**REQUIRED ACTION**
Write out all the data again, exactly.

**Entries taken from a collection**
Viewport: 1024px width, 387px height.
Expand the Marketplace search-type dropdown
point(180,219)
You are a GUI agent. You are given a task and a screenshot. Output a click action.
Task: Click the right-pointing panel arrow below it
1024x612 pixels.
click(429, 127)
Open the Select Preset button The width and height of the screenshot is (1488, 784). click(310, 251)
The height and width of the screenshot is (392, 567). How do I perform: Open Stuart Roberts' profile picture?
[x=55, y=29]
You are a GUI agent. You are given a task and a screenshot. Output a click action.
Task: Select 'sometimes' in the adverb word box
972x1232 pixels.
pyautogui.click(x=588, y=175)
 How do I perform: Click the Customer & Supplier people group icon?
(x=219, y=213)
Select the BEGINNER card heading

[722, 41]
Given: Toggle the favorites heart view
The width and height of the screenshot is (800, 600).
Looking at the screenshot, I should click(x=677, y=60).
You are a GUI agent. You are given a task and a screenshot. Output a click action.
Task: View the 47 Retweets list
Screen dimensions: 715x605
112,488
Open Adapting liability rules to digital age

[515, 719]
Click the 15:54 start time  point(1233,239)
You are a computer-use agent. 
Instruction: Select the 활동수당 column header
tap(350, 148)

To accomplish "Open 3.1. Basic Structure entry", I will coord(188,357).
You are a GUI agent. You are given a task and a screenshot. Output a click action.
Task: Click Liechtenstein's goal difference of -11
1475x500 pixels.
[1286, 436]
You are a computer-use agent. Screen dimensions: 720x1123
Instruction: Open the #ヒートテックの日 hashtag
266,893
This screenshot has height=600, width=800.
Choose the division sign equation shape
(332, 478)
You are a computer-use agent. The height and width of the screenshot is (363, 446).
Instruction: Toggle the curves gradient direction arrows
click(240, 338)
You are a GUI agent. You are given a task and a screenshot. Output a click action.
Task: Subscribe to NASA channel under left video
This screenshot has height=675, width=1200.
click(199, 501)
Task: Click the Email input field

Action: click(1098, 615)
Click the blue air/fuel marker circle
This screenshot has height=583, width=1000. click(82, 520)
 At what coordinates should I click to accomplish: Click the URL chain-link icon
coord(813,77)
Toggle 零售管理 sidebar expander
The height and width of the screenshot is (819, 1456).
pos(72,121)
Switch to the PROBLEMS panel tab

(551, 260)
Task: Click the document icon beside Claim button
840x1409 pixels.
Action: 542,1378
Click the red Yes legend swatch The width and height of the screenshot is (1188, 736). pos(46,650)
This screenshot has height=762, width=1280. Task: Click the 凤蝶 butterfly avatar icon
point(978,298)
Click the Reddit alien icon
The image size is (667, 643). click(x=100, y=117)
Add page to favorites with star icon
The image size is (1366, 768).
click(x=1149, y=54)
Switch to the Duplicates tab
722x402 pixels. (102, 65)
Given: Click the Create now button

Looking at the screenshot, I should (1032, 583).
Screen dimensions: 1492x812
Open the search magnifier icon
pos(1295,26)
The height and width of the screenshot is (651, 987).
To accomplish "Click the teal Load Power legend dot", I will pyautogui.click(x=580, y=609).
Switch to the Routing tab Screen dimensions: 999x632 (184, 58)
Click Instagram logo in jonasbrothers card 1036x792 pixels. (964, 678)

**TASK RESULT**
Viewport: 1024px width, 387px height.
Expand the Marketplace search-type dropdown
point(180,219)
You are a GUI agent. You are given a task and a screenshot. Output a click action.
Task: Click the right-pointing panel arrow below it
1024x612 pixels.
click(429, 127)
Open the Select Preset button The width and height of the screenshot is (1488, 784). click(310, 251)
The height and width of the screenshot is (392, 567). How do I perform: Open Stuart Roberts' profile picture?
[x=55, y=29]
You are a GUI agent. You are given a task and a screenshot. Output a click action.
Task: Select 'sometimes' in the adverb word box
972x1232 pixels.
pyautogui.click(x=588, y=175)
 How do I perform: Click the Customer & Supplier people group icon?
(x=219, y=213)
Select the BEGINNER card heading

[722, 41]
Given: Toggle the favorites heart view
The width and height of the screenshot is (800, 600).
Looking at the screenshot, I should click(x=677, y=60).
You are a GUI agent. You are given a task and a screenshot. Output a click action.
Task: View the 47 Retweets list
Screen dimensions: 715x605
112,488
Open Adapting liability rules to digital age

[515, 719]
Click the 15:54 start time  point(1233,239)
You are a computer-use agent. 
Instruction: Select the 활동수당 column header
tap(350, 148)

To accomplish "Open 3.1. Basic Structure entry", I will coord(188,357).
You are a GUI agent. You are given a task and a screenshot. Output a click action.
Task: Click Liechtenstein's goal difference of -11
1475x500 pixels.
[1286, 436]
You are a computer-use agent. Screen dimensions: 720x1123
Instruction: Open the #ヒートテックの日 hashtag
266,893
This screenshot has height=600, width=800.
Choose the division sign equation shape
(332, 478)
You are a computer-use agent. The height and width of the screenshot is (363, 446).
Instruction: Toggle the curves gradient direction arrows
click(240, 338)
You are a GUI agent. You are given a task and a screenshot. Output a click action.
Task: Subscribe to NASA channel under left video
This screenshot has height=675, width=1200.
click(199, 501)
Task: Click the Email input field

Action: click(1098, 615)
Click the blue air/fuel marker circle
This screenshot has height=583, width=1000. click(82, 520)
 At what coordinates should I click to accomplish: Click the URL chain-link icon
coord(813,77)
Toggle 零售管理 sidebar expander
The height and width of the screenshot is (819, 1456).
pos(72,121)
Switch to the PROBLEMS panel tab

(551, 260)
Task: Click the document icon beside Claim button
840x1409 pixels.
Action: 542,1378
Click the red Yes legend swatch The width and height of the screenshot is (1188, 736). pos(46,650)
This screenshot has height=762, width=1280. Task: Click the 凤蝶 butterfly avatar icon
point(978,298)
Click the Reddit alien icon
The image size is (667, 643). click(x=100, y=117)
Add page to favorites with star icon
The image size is (1366, 768).
click(x=1149, y=54)
Switch to the Duplicates tab
722x402 pixels. (102, 65)
Given: Click the Create now button

Looking at the screenshot, I should (1032, 583).
Screen dimensions: 1492x812
Open the search magnifier icon
pos(1295,26)
The height and width of the screenshot is (651, 987).
To accomplish "Click the teal Load Power legend dot", I will pyautogui.click(x=580, y=609).
Switch to the Routing tab Screen dimensions: 999x632 (184, 58)
Click Instagram logo in jonasbrothers card 1036x792 pixels. (964, 678)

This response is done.